• **Stored data**
______

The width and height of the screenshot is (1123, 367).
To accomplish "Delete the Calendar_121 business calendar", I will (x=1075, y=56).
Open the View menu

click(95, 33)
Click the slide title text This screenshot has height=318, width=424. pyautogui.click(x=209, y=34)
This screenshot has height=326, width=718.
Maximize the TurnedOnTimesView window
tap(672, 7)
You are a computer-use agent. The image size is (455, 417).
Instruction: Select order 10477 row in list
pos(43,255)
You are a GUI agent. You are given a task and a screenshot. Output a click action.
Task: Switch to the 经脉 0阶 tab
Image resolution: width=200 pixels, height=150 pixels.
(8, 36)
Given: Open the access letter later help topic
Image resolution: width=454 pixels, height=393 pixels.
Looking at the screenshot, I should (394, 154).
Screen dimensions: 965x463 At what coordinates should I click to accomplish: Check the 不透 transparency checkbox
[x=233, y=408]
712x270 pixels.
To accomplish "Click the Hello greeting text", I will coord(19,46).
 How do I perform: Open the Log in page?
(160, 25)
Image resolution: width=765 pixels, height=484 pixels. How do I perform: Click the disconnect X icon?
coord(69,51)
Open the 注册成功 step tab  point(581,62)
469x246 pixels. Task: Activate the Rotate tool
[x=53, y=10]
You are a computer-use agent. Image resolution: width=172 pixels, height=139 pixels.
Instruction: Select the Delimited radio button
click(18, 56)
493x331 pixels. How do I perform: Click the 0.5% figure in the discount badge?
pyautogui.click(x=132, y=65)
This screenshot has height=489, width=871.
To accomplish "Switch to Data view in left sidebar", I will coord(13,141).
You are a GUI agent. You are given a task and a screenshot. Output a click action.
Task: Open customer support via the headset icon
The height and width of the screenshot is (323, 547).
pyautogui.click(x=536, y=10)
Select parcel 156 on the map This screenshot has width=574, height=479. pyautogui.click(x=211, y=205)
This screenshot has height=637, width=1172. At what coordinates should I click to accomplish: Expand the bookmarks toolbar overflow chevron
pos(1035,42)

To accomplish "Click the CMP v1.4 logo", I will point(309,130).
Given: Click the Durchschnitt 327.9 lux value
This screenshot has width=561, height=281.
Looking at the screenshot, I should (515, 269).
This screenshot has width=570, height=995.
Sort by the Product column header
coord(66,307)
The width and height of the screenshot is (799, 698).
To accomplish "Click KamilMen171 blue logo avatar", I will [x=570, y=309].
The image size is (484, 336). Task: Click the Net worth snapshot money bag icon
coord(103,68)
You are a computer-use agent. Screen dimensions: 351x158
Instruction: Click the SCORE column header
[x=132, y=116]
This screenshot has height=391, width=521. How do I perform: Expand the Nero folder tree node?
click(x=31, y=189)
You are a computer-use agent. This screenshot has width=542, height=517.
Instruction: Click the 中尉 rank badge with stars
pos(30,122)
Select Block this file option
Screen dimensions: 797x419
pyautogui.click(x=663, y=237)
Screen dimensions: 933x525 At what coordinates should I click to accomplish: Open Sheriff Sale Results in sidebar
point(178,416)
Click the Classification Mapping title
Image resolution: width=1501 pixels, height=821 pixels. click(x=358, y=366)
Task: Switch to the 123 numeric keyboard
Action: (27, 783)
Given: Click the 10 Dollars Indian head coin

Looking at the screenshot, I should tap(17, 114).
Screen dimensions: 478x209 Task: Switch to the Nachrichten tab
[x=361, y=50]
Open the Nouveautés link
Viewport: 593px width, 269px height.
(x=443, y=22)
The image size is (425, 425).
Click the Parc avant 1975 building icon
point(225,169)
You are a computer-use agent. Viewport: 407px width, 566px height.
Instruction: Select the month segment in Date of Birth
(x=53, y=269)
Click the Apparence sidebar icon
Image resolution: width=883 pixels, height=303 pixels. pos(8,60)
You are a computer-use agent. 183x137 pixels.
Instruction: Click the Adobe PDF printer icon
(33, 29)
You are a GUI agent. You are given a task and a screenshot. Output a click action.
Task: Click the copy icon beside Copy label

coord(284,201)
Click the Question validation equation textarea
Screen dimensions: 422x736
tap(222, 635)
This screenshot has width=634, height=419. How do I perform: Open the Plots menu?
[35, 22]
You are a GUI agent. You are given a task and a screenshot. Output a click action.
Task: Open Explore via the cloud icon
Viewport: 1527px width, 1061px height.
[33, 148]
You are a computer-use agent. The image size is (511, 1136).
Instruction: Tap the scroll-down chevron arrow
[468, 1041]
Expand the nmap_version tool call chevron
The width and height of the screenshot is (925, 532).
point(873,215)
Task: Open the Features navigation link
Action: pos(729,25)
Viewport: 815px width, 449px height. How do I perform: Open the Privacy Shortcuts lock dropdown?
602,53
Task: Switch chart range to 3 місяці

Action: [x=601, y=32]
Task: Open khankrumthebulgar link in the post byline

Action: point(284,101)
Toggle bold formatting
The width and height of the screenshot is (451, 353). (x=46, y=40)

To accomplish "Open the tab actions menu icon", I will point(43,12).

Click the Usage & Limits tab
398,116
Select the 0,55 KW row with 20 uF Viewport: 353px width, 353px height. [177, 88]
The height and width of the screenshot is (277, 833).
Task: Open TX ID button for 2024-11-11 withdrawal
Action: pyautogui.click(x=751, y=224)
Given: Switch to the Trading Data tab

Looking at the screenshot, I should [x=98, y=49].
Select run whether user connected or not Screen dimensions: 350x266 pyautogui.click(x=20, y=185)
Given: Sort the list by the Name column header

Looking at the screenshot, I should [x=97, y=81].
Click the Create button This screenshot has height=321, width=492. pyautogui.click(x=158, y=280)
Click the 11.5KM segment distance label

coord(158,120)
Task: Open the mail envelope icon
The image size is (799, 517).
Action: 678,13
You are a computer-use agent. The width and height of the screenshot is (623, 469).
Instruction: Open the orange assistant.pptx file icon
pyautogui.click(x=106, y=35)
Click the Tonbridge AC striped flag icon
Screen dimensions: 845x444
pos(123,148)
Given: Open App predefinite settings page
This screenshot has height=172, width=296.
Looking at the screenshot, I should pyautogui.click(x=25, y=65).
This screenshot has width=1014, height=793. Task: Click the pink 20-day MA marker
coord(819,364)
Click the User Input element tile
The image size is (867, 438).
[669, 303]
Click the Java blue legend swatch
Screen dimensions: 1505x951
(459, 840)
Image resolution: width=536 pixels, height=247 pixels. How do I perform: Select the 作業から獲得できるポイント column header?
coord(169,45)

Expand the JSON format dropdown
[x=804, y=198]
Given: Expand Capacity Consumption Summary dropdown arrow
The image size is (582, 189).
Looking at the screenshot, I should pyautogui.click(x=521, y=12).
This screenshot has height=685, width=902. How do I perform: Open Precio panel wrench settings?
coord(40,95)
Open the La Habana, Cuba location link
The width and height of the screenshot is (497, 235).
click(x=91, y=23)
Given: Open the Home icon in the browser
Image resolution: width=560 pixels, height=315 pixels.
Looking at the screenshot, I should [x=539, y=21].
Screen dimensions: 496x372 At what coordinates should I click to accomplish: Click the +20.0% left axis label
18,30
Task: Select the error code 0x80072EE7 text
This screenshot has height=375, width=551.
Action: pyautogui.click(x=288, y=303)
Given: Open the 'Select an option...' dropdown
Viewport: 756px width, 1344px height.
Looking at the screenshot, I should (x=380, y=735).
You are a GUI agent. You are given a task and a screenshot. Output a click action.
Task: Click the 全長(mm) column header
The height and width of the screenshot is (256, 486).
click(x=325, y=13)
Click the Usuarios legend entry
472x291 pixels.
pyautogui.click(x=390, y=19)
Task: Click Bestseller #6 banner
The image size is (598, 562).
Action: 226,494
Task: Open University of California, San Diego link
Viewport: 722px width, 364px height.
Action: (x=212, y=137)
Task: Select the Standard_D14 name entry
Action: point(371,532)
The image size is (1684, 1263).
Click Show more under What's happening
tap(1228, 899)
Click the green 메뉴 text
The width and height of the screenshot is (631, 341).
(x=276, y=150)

______

• **Instructions to follow**
Among the lines of the data above, some may hold the word "logo"; report how many, as a single number.

• **Response box**
2